**Exercise description:** Give a count of the lines below that have the string "will" in them, with no other words.

[[ Given information open ]]

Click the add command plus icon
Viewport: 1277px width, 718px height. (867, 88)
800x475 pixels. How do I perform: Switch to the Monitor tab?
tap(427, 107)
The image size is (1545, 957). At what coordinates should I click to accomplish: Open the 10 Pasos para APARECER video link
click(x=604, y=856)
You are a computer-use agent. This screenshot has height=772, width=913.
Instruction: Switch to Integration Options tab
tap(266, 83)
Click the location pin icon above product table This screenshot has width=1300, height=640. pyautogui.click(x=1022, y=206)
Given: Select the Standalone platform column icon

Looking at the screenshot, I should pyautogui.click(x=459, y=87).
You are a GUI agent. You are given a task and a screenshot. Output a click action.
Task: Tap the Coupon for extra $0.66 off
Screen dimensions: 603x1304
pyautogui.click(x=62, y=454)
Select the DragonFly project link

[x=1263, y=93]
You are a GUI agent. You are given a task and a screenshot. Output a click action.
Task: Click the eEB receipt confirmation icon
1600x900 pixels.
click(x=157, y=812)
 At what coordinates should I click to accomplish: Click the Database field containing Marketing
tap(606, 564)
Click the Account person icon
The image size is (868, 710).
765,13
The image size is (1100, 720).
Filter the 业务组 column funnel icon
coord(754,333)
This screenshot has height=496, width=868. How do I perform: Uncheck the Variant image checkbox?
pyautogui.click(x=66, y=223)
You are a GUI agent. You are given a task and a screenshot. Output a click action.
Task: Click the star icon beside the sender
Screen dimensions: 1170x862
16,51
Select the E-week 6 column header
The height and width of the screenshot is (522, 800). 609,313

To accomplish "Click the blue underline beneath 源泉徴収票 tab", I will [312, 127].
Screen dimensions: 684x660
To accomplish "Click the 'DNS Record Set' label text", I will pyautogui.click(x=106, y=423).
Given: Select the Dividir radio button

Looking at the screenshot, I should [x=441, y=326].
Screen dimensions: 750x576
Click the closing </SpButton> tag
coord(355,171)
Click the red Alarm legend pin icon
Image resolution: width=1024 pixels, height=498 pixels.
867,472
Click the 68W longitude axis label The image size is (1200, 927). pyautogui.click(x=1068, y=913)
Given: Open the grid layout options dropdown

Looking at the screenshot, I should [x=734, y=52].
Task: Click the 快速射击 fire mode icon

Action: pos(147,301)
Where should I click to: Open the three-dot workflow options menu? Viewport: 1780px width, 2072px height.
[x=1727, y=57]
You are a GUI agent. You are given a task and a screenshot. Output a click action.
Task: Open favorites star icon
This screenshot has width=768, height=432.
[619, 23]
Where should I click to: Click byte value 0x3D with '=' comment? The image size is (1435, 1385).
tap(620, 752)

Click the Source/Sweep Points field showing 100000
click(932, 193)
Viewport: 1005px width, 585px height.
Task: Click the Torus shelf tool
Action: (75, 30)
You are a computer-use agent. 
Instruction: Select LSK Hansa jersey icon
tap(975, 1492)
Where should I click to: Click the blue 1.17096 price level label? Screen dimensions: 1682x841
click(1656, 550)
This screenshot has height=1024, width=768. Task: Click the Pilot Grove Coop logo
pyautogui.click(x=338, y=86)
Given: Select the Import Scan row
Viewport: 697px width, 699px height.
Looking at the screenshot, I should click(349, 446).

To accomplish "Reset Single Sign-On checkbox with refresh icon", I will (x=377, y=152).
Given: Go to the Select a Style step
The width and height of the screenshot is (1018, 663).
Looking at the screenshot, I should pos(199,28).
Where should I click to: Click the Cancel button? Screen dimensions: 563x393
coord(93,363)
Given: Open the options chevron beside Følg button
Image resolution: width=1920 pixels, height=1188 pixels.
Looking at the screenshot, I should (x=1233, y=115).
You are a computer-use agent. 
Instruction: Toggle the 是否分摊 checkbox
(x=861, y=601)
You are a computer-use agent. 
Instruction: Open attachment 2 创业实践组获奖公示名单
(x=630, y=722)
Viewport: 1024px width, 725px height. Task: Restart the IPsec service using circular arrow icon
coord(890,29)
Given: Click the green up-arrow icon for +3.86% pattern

[[ Given information closed ]]

**Reply to the exercise:** 3